Worker 프로세스·스레드 튜닝: Nginx와 Apache 최적화
Nginx와 Apache의 worker 설정은 서버 자원을 얼마나 효율적으로 사용할지 결정합니다. CPU 코어 수, 메모리, 요청 특성에 맞게 조정하면 처리량을 크게 높일 수 있습니다.
Nginx Worker 아키텍처
Nginx는 비동기 이벤트 기반 아키텍처를 사용합니다. 각 worker 프로세스가 수천 개의 연결을 동시에 처리할 수 있어 스레드 기반인 Apache보다 메모리 효율이 높습니다.
┌─────────────────────────────┐
클라이언트 연결 │ Master Process (root) │
────────────────▶ │ config reload, worker 관리 │
└──────────┬──────────────────┘
│ fork
┌────────────────┼────────────────┐
▼ ▼ ▼
Worker #1 Worker #2 Worker #3
(1 CPU core) (1 CPU core) (1 CPU core)
비동기 I/O 비동기 I/O 비동기 I/O
10,000+ 연결 10,000+ 연결 10,000+ 연결
Nginx worker 설정
# /etc/nginx/nginx.conf
# worker 프로세스 수: auto = CPU 코어 수만큼 자동 생성 (권장)
worker_processes auto;
# 특정 CPU에 worker 고정 (NUMA 아키텍처에서 L3 캐시 효율 향상)

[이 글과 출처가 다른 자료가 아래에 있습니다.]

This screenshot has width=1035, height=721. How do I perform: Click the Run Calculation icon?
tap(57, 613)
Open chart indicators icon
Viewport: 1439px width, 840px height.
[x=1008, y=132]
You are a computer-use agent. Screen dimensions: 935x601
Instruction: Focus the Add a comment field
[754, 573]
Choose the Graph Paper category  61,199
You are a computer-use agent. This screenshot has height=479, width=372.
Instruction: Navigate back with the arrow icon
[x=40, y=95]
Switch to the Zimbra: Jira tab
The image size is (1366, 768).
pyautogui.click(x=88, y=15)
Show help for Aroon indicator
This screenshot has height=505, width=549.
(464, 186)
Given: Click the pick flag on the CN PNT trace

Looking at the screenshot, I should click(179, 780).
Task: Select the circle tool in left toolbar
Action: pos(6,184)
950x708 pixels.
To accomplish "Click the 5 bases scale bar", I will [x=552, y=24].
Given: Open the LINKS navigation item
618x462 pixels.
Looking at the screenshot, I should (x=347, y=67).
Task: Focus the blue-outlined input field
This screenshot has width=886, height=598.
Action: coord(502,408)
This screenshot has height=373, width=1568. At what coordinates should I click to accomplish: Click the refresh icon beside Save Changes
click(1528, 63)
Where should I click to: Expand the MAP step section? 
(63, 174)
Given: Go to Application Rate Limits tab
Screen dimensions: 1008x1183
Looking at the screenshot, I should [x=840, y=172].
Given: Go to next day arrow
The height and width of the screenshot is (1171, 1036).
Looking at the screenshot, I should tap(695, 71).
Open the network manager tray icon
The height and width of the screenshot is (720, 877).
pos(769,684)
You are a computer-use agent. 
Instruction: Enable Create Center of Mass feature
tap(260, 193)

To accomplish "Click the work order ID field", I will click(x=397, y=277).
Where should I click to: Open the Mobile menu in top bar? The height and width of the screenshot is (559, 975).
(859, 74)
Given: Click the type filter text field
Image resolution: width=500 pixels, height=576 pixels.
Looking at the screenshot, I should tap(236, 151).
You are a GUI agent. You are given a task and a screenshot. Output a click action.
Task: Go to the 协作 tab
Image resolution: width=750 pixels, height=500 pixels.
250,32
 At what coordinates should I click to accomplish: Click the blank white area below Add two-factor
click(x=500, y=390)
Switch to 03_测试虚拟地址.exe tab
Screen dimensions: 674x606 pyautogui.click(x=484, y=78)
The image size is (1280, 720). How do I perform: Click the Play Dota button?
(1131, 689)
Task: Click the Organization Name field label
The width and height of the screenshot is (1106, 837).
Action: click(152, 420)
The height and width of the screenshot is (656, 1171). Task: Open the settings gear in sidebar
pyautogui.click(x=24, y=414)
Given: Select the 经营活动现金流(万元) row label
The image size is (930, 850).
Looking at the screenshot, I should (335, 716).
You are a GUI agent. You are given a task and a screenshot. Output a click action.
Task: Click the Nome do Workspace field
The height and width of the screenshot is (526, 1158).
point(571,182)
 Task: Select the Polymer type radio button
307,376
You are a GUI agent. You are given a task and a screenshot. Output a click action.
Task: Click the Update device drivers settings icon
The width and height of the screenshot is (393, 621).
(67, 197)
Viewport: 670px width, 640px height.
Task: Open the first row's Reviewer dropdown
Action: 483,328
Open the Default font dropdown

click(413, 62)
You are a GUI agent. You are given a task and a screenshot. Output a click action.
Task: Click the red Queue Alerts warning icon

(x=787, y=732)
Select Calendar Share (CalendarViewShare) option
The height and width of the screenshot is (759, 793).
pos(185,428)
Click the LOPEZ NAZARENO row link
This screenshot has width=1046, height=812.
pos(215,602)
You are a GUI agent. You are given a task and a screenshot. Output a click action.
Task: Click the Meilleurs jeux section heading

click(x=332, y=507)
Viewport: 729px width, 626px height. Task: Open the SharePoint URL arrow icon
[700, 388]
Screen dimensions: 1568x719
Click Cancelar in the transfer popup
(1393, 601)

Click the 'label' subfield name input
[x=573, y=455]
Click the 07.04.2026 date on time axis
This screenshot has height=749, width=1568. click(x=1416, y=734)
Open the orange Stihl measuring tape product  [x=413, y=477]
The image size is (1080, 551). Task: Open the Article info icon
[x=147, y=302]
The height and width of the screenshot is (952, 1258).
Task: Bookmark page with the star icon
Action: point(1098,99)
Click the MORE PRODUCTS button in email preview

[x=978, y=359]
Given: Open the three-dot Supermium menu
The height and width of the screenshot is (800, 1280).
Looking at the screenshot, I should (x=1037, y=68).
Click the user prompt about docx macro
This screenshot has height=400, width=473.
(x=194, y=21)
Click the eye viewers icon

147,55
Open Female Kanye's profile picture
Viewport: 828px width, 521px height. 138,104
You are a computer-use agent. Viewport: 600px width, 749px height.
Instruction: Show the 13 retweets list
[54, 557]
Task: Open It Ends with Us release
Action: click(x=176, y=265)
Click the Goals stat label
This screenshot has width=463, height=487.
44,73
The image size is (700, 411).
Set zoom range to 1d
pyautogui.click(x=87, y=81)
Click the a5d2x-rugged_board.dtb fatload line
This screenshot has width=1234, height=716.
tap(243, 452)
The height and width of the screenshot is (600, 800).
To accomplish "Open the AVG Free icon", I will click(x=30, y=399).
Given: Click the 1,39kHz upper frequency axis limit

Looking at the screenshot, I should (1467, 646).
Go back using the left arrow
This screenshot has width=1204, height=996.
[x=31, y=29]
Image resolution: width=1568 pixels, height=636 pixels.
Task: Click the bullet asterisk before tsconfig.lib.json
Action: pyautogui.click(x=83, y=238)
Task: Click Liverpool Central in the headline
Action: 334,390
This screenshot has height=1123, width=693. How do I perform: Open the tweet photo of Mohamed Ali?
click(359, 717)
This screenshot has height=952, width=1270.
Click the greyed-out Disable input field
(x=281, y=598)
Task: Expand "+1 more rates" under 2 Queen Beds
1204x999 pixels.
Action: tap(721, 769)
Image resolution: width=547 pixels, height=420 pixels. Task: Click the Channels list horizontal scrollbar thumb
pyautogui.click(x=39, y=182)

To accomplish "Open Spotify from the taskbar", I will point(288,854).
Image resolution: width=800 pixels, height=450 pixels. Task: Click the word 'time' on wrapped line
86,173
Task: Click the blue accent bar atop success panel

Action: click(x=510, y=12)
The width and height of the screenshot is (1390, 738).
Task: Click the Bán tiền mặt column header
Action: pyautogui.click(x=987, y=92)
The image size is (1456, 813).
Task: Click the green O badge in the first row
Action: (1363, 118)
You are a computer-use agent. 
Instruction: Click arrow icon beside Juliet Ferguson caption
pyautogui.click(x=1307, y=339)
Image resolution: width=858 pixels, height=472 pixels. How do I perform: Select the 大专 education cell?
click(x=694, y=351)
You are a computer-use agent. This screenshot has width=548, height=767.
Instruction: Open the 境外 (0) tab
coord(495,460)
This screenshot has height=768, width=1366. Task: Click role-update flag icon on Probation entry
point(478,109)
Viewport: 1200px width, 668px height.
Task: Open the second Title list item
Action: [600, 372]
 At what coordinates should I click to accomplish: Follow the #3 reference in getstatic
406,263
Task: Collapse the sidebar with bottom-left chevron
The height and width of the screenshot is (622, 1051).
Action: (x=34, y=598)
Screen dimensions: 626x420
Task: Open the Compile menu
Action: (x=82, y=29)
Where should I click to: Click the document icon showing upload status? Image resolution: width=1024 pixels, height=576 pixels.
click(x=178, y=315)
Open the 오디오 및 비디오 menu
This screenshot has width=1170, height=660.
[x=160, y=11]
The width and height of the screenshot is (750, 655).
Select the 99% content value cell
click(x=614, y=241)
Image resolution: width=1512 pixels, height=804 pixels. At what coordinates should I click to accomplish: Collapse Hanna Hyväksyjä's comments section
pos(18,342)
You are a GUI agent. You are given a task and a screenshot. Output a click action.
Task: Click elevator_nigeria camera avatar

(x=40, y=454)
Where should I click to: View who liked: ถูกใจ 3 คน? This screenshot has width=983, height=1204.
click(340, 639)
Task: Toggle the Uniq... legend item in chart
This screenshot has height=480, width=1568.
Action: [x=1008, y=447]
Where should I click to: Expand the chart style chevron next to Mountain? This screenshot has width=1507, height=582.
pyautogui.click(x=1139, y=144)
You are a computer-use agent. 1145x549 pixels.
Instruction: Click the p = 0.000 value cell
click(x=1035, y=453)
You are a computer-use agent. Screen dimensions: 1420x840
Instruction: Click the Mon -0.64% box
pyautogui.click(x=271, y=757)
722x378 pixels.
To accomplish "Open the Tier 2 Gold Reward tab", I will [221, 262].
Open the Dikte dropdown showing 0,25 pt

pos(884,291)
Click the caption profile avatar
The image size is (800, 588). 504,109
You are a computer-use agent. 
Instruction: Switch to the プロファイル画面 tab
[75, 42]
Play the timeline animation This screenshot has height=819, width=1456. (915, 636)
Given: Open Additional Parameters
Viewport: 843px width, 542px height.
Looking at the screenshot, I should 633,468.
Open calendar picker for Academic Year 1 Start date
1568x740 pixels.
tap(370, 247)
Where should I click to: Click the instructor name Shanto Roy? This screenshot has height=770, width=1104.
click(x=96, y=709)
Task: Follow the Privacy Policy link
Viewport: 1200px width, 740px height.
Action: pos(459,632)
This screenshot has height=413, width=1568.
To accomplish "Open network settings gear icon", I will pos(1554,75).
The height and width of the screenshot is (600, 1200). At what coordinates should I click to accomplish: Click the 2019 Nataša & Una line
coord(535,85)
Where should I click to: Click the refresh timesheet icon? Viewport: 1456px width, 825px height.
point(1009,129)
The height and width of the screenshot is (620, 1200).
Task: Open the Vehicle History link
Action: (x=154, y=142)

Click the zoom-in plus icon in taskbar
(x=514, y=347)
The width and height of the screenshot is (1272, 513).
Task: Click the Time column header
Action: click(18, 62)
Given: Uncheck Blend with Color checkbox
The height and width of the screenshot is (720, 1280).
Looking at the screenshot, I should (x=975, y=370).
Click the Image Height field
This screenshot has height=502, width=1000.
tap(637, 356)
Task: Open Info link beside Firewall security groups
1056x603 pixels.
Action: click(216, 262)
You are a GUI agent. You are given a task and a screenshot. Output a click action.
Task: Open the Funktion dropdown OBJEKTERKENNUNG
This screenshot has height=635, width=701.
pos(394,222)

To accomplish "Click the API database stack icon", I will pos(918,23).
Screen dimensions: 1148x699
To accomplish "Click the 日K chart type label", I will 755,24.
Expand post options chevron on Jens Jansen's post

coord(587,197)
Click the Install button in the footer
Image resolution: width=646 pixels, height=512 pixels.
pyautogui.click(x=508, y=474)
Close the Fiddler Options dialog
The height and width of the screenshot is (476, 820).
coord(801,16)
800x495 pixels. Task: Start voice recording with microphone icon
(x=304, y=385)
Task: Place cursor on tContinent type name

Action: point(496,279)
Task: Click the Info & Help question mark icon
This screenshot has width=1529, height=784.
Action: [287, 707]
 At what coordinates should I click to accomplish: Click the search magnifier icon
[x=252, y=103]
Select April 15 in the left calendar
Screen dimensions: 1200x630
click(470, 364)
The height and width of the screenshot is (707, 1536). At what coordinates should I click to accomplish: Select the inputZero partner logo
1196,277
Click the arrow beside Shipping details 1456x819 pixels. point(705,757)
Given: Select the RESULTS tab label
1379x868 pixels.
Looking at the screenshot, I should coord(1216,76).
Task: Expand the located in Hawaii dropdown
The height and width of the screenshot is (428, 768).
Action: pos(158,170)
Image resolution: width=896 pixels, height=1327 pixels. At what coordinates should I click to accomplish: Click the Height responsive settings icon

# worker_cpu_affinity auto; # Nginx 1.9.10+
# worker당 최대 열린 파일 수 (OS 제한과 맞춤)
worker_rlimit_nofile 65535;
events {
# worker당 최대 동시 연결 수
# worker_processes × worker_connections = 최대 동시 클라이언트 수
worker_connections 4096;
# 이벤트 처리 방식: Linux는 epoll이 최적
use epoll;
# accept_mutex: 단일 worker가 accept 처리 (false = 모든 worker가 경쟁)
# 고트래픽: off (성능 향상), 저트래픽: on (CPU 절약)
accept_mutex off;
# 한 번에 여러 연결 수락
multi_accept on;
}
OS 파일 디스크립터 한도 설정
# 현재 한도 확인
ulimit -n # 소프트 한도
ulimit -Hn # 하드 한도
# /etc/security/limits.conf 에 추가
nginx soft nofile 65535
nginx hard nofile 65535
* soft nofile 65535
* hard nofile 65535
# systemd 서비스라면 /etc/systemd/system/nginx.service.d/override.conf
[Service]
LimitNOFILE=65535
sudo systemctl daemon-reload
sudo systemctl restart nginx
# /proc/sys/fs/file-max: 시스템 전체 파일 디스크립터 한도
echo 2097152 | sudo tee /proc/sys/fs/file-max
echo "fs.file-max = 2097152" | sudo tee -a /etc/sysctl.conf
sudo sysctl -p
Apache MPM 선택과 설정
Apache는 Multi-Processing Module(MPM)에 따라 요청 처리 방식이 다릅니다.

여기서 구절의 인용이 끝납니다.